> **PROVIDED ENTRIES**
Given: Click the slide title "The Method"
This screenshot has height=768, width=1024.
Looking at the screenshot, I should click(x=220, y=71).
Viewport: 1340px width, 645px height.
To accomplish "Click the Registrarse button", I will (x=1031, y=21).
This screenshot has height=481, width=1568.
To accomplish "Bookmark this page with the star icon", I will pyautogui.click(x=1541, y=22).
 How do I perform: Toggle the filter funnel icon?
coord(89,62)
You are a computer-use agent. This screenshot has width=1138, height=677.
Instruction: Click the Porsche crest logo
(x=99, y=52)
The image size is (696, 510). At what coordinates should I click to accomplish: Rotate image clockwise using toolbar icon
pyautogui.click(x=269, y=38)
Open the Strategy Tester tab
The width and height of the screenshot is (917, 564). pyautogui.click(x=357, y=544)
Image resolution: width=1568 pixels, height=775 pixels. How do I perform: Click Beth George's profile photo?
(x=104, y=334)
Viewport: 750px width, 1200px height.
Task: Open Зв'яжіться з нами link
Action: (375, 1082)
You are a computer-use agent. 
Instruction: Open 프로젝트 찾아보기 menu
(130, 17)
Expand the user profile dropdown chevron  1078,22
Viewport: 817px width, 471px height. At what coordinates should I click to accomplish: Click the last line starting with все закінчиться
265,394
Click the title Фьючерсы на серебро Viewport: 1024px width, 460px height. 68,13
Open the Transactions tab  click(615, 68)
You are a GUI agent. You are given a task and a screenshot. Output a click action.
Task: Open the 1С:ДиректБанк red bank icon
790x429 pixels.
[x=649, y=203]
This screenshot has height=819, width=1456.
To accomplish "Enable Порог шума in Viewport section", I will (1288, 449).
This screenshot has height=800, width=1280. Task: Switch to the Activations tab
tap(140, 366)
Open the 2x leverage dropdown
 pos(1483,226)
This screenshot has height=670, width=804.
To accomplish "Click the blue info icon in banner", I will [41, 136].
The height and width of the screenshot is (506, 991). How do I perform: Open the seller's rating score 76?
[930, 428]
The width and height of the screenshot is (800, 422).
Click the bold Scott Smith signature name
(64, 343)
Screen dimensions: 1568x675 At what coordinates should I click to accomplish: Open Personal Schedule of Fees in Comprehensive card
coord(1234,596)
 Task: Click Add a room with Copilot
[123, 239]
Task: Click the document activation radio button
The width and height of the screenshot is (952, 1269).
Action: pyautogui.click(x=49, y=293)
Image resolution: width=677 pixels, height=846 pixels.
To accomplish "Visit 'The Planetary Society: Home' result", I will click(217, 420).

> **TASK BRIEF**
Output the material in full, exactly as it appears.

> **SOLUTION**
Given: Click the slide title "The Method"
This screenshot has height=768, width=1024.
Looking at the screenshot, I should click(x=220, y=71).
Viewport: 1340px width, 645px height.
To accomplish "Click the Registrarse button", I will (x=1031, y=21).
This screenshot has height=481, width=1568.
To accomplish "Bookmark this page with the star icon", I will pyautogui.click(x=1541, y=22).
 How do I perform: Toggle the filter funnel icon?
coord(89,62)
You are a computer-use agent. This screenshot has width=1138, height=677.
Instruction: Click the Porsche crest logo
(x=99, y=52)
The image size is (696, 510). At what coordinates should I click to accomplish: Rotate image clockwise using toolbar icon
pyautogui.click(x=269, y=38)
Open the Strategy Tester tab
The width and height of the screenshot is (917, 564). pyautogui.click(x=357, y=544)
Image resolution: width=1568 pixels, height=775 pixels. How do I perform: Click Beth George's profile photo?
(x=104, y=334)
Viewport: 750px width, 1200px height.
Task: Open Зв'яжіться з нами link
Action: (375, 1082)
You are a computer-use agent. 
Instruction: Open 프로젝트 찾아보기 menu
(130, 17)
Expand the user profile dropdown chevron  1078,22
Viewport: 817px width, 471px height. At what coordinates should I click to accomplish: Click the last line starting with все закінчиться
265,394
Click the title Фьючерсы на серебро Viewport: 1024px width, 460px height. 68,13
Open the Transactions tab  click(615, 68)
You are a GUI agent. You are given a task and a screenshot. Output a click action.
Task: Open the 1С:ДиректБанк red bank icon
790x429 pixels.
[x=649, y=203]
This screenshot has height=819, width=1456.
To accomplish "Enable Порог шума in Viewport section", I will (1288, 449).
This screenshot has height=800, width=1280. Task: Switch to the Activations tab
tap(140, 366)
Open the 2x leverage dropdown
 pos(1483,226)
This screenshot has height=670, width=804.
To accomplish "Click the blue info icon in banner", I will [41, 136].
The height and width of the screenshot is (506, 991). How do I perform: Open the seller's rating score 76?
[930, 428]
The width and height of the screenshot is (800, 422).
Click the bold Scott Smith signature name
(64, 343)
Screen dimensions: 1568x675 At what coordinates should I click to accomplish: Open Personal Schedule of Fees in Comprehensive card
coord(1234,596)
 Task: Click Add a room with Copilot
[123, 239]
Task: Click the document activation radio button
The width and height of the screenshot is (952, 1269).
Action: pyautogui.click(x=49, y=293)
Image resolution: width=677 pixels, height=846 pixels.
To accomplish "Visit 'The Planetary Society: Home' result", I will click(217, 420).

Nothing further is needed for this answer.